In a report published yesterday by the Chief Inspector of Borders and Immigration, John Vine, it has been revealed that officials are allowed to search baggage before it is placed on the carousel using laws designed to stop drugs and weapons trafficking.
The powers used are meant to stop a range of items, including drugs, weapons and other contraband, from entering the country, with customs staff being allowed to search bags at ports and airports without informing the owner.
A third of the searches turn up suspect items, but the other two thirds of cases are re-packed and the passenger is not even informed of the inspection.
And some officials have even admitted that they would not hesitate to read confidential legal and medical documents if they found them in luggage – despite this invasion of privacy being against the law.
The report said: “Staff at Edinburgh told us they would be content to examine material they considered to be confidential during a baggage examination.
“Examples of confidential material discussed during staff focus groups included passengers’ personal medical records and legally privileged correspondence.”
Home Office rules state that any searches of confidential personal material require approval by a senior manager along with the Surveillance Commissioner.
The report found that covert searches regularly take place at Birmingham, Cardiff, Edinburgh, Glasgow, Luton and Manchester airports.
Many times border staff have been discovered carrying out the searches without proper authorisation, failing to ask managers to sign off on the inspections.
Mr Vine said: “The power to examine passenger’s bags without their knowledge requires authorisation and justification.

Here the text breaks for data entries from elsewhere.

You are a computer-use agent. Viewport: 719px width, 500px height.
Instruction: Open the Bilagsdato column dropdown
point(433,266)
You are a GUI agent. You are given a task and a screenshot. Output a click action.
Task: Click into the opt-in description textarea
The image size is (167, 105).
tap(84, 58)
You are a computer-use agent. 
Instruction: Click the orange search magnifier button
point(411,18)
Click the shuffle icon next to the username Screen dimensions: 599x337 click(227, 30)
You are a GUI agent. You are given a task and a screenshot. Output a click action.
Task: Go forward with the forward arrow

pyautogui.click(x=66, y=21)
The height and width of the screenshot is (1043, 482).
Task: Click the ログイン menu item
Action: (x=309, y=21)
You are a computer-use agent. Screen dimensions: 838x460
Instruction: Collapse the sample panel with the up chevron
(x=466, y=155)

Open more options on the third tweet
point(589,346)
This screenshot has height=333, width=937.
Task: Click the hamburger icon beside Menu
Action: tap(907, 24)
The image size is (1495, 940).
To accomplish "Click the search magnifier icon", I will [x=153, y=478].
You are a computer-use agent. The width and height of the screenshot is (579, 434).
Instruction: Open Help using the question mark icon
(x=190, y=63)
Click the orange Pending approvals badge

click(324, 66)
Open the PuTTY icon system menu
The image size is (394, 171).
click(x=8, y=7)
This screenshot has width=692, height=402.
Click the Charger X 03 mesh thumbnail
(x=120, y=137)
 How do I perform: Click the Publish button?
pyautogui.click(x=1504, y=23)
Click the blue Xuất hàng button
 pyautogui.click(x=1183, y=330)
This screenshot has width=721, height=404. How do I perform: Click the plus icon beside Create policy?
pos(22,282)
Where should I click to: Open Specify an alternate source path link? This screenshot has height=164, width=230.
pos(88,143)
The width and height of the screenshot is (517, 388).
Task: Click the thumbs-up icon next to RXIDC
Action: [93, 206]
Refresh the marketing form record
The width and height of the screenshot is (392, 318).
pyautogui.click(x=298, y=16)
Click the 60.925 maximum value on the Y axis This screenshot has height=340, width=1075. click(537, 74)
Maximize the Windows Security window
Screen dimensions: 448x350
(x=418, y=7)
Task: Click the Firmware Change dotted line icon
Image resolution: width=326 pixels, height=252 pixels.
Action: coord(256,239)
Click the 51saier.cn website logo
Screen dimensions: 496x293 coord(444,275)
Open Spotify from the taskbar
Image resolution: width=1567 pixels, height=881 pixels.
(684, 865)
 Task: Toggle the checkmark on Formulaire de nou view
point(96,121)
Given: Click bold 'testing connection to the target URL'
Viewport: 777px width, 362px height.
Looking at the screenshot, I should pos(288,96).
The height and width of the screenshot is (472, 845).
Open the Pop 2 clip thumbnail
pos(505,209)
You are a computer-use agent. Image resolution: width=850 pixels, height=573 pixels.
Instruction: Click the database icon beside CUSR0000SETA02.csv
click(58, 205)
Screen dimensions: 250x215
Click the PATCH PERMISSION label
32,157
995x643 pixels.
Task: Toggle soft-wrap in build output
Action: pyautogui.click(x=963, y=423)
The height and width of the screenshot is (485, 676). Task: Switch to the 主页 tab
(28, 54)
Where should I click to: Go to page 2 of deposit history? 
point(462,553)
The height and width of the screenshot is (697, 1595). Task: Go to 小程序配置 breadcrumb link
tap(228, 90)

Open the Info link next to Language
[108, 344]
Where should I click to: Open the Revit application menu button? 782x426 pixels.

It is an intrusive power, but one that is necessary to protect UK border security.
“The Home Office also needs to ensure that its staff are operating to consistent national standards: Standards that are fully supported by current, easily accessible and detailed guidance.”
A Border Force spokesman said: “The searching of baggage, including when the owner is not present, is a legal and proportionate response to ensuring that illegal goods are prevented from entering the UK and to protect revenue.
“The independent chief inspector recognises that border staff are using these powers proportionately and with high levels of success and identified occasions where their standard of work was “exceptional”.
“This report shows that we are making the right changes and significantly improving performance.”